The agency creates daily weather forecasts from 122 local offices, issuing warnings for deadly tornadoes, hurricanes, tsunamis, wildfires and floods.

Disaster and local officials use those to advise the public on how to avoid danger. Farmers use seasonal outlooks for crop advice. Pilots use aviation forecasts. Forecasts from private weather apps on phones, on television and elsewhere are based on NOAA satellites, data and forecasts.

“That’s an amazing undertaking to monitor that. You can’t count on TV meteorologists to fill this gap and you can’t count on private meteorology,” Maue said. “You can’t count on your weather app to call you up and alert you” to tornadoes, severe thunderstorms and floods in your area.

What is the potential impact of the dismissals?

In the west, dozens of NOAA meteorologists provide firefighting crews with up-to-the-minute forecasts on wind and other shifting conditions that affect fires and could mean life or death, said Elbert “Joe” Friday, a former director of NOAA’s National Weather Service. They also are key in avalanche warnings.

In the water, ships use the agency’s weather forecasts and mapping of water channels for safety, while NOAA manages fisheries worth hundreds of billions of dollars and stunning ocean sanctuaries.

Gallaudet, who was a Navy rear admiral, said NOAA guidance on weather and shipping channels will be so hurt by the firings that America could see more accidents like when a massive container ship ran into Baltimore’s Francis Scott Key Bridge in 2024.

It was NOAA’s quick work that enabled the reopening of Baltimore’s economically critical port after a only a couple months, Spinrad said. In Alaska, the city of Nome wants to create a deep water port, but it needs NOAA to do a channel survey first, he said.

NOAA provides the science expertise in the response to major oil spills in coastal areas, including 2010’s BP Deepwater Horizon, Spinrad said.

In space, NOAA forecasts help prevent satellites — including those belonging to Musk’s SpaceX — from colliding. The agency also watches for solar flares that can knock out parts of the electrical grid and hurt air traffic communications, officials said. NOAA owns or operates 18 satellites in orbit.

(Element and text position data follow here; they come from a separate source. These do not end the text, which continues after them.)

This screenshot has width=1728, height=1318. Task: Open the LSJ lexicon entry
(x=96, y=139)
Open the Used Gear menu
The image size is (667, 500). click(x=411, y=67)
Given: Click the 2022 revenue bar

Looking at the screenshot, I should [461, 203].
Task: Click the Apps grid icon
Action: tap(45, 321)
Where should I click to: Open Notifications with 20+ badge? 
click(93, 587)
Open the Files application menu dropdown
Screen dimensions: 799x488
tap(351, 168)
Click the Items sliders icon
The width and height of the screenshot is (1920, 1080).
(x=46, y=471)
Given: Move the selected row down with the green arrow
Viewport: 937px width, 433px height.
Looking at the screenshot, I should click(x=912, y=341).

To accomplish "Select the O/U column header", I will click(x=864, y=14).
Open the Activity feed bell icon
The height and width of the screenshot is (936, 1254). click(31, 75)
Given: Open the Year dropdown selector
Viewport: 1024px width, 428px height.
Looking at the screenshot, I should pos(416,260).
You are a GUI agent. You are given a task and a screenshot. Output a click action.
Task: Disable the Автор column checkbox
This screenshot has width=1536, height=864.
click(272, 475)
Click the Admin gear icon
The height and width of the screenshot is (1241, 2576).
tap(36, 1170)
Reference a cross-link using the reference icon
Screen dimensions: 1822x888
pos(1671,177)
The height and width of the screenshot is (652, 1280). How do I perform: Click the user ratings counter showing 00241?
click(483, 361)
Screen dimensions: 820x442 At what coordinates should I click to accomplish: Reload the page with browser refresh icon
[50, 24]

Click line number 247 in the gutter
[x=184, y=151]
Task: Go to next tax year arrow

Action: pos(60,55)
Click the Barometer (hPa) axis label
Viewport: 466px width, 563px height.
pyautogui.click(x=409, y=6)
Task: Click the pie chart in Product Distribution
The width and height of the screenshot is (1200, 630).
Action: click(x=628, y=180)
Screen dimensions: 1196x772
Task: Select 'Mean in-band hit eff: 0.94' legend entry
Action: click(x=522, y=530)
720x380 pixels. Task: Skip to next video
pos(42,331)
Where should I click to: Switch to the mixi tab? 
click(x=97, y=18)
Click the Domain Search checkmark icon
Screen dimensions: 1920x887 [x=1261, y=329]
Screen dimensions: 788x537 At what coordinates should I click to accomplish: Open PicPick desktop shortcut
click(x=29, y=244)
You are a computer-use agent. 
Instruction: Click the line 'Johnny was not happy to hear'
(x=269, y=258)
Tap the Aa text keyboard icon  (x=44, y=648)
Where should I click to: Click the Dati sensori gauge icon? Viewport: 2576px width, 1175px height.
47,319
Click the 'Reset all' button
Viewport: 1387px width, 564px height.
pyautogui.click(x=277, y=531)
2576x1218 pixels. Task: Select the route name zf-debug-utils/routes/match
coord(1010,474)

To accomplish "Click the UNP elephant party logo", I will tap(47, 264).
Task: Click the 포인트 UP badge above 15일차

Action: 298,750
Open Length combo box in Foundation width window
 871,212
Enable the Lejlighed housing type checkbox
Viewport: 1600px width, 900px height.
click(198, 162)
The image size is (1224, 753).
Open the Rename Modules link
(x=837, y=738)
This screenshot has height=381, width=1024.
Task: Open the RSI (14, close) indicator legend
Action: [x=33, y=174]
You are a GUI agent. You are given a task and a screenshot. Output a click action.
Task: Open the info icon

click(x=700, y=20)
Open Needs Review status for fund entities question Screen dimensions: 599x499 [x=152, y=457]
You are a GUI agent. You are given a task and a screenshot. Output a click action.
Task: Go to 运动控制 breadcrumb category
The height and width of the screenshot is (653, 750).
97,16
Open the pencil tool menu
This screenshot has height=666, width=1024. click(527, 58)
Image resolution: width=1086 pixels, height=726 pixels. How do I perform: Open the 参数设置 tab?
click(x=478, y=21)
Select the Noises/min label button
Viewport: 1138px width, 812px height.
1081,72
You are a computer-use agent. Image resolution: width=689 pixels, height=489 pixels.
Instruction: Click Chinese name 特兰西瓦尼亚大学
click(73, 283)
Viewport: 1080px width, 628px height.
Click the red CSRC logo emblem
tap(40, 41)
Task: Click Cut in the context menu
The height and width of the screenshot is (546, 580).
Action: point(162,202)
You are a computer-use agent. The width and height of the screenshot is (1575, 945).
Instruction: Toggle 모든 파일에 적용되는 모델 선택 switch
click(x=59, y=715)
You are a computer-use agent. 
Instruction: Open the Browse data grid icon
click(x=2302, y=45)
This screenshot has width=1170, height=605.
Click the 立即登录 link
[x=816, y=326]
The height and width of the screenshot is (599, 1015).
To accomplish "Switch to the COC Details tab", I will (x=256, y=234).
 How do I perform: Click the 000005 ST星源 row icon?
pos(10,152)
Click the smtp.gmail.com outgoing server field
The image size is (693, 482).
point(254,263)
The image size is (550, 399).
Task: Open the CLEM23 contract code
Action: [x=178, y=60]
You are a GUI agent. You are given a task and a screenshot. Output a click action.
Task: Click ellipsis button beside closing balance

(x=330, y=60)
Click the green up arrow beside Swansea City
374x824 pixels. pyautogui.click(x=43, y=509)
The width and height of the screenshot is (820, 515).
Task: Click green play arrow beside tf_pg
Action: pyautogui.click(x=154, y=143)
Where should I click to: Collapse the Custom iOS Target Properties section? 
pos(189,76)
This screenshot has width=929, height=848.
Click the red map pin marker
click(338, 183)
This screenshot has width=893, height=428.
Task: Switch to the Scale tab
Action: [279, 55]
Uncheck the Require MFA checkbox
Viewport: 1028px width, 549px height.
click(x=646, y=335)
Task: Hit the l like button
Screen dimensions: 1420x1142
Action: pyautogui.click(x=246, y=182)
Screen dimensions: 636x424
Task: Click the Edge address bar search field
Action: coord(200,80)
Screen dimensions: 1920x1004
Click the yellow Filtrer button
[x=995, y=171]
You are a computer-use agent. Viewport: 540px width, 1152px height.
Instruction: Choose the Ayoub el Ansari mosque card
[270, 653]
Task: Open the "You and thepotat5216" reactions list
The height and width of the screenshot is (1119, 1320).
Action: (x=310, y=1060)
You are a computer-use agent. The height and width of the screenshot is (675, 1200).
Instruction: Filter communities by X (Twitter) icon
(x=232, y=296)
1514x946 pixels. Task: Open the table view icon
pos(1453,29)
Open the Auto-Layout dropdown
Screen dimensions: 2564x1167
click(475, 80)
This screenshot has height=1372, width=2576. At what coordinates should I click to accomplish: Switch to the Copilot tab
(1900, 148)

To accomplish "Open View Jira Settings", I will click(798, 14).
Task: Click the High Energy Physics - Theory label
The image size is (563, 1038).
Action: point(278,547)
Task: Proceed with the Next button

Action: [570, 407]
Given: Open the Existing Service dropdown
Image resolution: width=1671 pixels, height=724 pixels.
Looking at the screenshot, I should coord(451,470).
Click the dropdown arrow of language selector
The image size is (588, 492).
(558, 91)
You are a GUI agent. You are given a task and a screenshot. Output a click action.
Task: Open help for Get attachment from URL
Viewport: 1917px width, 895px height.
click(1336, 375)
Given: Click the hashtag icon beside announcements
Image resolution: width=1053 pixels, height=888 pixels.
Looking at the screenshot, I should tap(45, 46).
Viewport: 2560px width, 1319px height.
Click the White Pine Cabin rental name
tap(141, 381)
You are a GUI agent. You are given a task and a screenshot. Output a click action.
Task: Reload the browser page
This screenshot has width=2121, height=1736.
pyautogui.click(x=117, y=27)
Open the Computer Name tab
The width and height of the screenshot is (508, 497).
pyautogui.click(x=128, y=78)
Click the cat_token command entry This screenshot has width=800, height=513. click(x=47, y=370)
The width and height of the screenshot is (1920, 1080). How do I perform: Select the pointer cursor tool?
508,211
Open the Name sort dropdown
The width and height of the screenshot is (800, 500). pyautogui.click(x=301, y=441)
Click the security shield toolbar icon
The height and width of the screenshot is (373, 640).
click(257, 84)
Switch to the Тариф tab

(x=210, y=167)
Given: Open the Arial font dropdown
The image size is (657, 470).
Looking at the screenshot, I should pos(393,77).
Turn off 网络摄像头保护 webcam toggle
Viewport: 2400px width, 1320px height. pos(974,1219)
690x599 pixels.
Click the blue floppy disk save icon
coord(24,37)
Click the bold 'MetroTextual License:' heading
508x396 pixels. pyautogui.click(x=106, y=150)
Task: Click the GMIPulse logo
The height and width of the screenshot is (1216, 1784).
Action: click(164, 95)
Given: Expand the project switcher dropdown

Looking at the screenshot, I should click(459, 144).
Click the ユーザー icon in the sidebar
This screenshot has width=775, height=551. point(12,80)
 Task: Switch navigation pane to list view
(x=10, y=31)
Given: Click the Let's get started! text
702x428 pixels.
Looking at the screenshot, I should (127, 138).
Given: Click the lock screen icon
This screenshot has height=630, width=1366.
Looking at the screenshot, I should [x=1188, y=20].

“Three years ago, SpaceX lost 40 satellites due to their ignorance of space weather implications and upper atmosphere density impacts. They immediately came to NOAA and said, ‘Hey, help us out,’ ” Spinrad said, calling it “an object lesson there for Elon Musk himself” on the agency’s value.

The National Weather Service is worth $102 billion a year to the U.S. economy, according to a 2022 study by the American Meteorological Society and economist Jeffrey Lazo. Before the current Trump administration, NOAA had a $6.7 billion budget, including nearly $1.4 billion for the National Weather Service, one of six sub-agencies.

How many NOAA workers were dismissed?

NOAA officials would not reveal how many people were fired Thursday or are being let go, citing privacy. Current and past NOAA leaders and employees have given various estimates on job cuts, ranging from 580 to 1,200.

Senator Chris Van Hollen, a Maryland Democrat, said the latest figure he has is 650 terminations.

Jane Lubchenco, another former NOAA chief, said the firings “are a national disaster and a colossal waste of money.”

These are not high-paying jobs, but it’s work being done by people who love it, so cutting NOAA is like going after coins in the couch, Maue said.

“These are people who just live and breathe this work. These are the kind of people who come in on a day off because there’s a big weather event and they want to help out,” said Holy Cross University environmental sciences professor Keith Seitter, the former director of the American Meteorological Society. “People don’t go into meteorology because they want to get rich.”

Seitter said there will “be things that fall through the cracks where they shouldn’t,” because of the dismissals, warning “those things lead to situations that could be deadly”

Gallaudet, appointed by Trump, called the cuts “self-defeating,” saying “I could personally never work for Trump again. I did support some of the conservative policies. I still do, but he personally as a leader, he’s despicable.”